- **DIRECTIONS FOR THIS TASK**:
Write out, without any change, the lines in the material below that run from the line with "Instruction: Tap the" through the line with "You are a computer-use agent. Viewport: 1146px", both included.

- **DATASET RECORDS**:
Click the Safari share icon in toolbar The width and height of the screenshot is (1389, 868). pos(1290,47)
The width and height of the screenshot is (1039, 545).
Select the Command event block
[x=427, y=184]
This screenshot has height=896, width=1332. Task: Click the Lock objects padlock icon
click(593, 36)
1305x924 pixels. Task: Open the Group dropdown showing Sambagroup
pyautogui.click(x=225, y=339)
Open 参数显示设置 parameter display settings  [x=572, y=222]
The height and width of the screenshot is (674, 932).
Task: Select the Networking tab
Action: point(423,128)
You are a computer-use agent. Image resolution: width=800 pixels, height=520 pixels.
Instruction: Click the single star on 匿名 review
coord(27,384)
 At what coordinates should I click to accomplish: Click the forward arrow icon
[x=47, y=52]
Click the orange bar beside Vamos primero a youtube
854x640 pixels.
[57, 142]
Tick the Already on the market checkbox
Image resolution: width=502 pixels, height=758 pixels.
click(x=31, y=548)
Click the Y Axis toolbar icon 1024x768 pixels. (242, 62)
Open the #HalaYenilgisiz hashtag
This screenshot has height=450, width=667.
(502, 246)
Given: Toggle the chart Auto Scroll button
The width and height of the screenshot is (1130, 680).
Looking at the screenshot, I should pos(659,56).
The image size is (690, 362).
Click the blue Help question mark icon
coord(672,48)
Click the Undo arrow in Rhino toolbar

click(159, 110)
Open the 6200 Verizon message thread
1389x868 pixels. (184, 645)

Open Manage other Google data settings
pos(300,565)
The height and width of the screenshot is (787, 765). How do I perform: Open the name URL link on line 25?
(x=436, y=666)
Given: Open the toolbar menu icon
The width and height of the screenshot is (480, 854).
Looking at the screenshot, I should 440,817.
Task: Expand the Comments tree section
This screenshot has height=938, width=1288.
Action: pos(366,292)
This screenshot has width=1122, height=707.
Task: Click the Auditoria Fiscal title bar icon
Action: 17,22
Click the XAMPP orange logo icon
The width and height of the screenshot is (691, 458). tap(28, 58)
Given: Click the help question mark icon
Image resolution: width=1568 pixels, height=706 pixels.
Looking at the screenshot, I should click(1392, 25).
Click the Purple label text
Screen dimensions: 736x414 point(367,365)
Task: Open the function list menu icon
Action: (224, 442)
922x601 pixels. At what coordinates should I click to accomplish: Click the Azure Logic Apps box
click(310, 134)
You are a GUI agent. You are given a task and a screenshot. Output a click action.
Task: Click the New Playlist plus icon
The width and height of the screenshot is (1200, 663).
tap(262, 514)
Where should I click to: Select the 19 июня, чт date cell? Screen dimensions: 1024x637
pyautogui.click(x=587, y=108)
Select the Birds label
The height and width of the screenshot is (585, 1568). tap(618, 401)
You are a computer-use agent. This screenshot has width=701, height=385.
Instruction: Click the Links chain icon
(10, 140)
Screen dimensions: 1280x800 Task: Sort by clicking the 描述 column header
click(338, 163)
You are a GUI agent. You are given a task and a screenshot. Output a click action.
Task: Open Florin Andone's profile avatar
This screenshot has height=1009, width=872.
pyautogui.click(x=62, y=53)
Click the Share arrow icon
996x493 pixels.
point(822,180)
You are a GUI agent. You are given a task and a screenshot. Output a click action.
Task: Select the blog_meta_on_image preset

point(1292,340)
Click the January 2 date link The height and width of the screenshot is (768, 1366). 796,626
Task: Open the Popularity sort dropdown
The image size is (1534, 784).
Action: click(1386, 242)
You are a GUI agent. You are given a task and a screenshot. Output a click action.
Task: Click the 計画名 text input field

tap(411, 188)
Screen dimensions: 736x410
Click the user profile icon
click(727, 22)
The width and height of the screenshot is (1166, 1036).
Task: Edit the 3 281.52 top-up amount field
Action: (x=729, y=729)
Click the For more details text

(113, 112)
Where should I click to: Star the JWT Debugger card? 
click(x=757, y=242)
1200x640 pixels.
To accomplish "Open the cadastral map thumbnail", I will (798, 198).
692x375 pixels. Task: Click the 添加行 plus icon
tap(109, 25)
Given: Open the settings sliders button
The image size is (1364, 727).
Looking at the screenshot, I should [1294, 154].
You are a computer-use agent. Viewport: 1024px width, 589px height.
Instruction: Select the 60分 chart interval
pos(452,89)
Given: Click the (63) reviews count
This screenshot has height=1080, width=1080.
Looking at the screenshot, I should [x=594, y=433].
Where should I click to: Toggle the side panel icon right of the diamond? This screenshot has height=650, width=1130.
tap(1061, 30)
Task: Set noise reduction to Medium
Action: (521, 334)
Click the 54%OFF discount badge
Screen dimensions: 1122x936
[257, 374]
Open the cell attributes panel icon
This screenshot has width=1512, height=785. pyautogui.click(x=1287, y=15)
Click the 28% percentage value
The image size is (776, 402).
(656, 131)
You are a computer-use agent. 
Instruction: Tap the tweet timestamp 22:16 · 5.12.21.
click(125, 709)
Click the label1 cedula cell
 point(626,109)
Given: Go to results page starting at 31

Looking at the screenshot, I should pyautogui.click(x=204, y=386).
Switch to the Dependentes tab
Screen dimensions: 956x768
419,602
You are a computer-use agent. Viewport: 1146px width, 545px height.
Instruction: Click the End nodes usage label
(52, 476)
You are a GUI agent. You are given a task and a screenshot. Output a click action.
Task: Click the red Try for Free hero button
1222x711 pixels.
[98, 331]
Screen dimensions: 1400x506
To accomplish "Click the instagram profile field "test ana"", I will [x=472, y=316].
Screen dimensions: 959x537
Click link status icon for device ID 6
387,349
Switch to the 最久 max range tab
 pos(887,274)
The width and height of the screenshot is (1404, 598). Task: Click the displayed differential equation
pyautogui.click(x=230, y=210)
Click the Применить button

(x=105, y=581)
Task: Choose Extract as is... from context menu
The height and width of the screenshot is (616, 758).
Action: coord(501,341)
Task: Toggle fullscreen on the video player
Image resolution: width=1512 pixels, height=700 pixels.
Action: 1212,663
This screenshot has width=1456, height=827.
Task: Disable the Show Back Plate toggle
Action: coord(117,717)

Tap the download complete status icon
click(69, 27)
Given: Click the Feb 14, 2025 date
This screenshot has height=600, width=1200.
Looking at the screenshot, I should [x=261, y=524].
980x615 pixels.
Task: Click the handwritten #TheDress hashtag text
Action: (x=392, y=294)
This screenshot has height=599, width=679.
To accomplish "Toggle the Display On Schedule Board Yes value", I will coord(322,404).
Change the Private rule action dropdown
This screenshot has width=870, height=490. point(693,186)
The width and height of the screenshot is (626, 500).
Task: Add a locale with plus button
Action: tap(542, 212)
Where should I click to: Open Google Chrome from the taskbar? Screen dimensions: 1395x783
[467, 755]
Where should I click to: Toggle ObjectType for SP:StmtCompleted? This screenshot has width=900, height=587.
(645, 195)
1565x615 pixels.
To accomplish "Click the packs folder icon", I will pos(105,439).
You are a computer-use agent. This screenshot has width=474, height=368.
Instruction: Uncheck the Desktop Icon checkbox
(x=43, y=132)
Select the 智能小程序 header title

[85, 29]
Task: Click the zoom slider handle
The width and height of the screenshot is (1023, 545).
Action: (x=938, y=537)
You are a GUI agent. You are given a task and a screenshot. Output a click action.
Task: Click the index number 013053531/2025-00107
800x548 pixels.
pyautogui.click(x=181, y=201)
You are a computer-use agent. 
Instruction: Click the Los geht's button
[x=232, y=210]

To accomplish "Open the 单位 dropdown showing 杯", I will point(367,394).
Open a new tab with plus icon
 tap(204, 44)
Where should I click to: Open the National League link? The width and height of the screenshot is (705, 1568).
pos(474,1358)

- **RESULT**:
Instruction: Tap the tweet timestamp 22:16 · 5.12.21.
click(125, 709)
Click the label1 cedula cell
 point(626,109)
Given: Go to results page starting at 31

Looking at the screenshot, I should pyautogui.click(x=204, y=386).
Switch to the Dependentes tab
Screen dimensions: 956x768
419,602
You are a computer-use agent. Viewport: 1146px width, 545px height.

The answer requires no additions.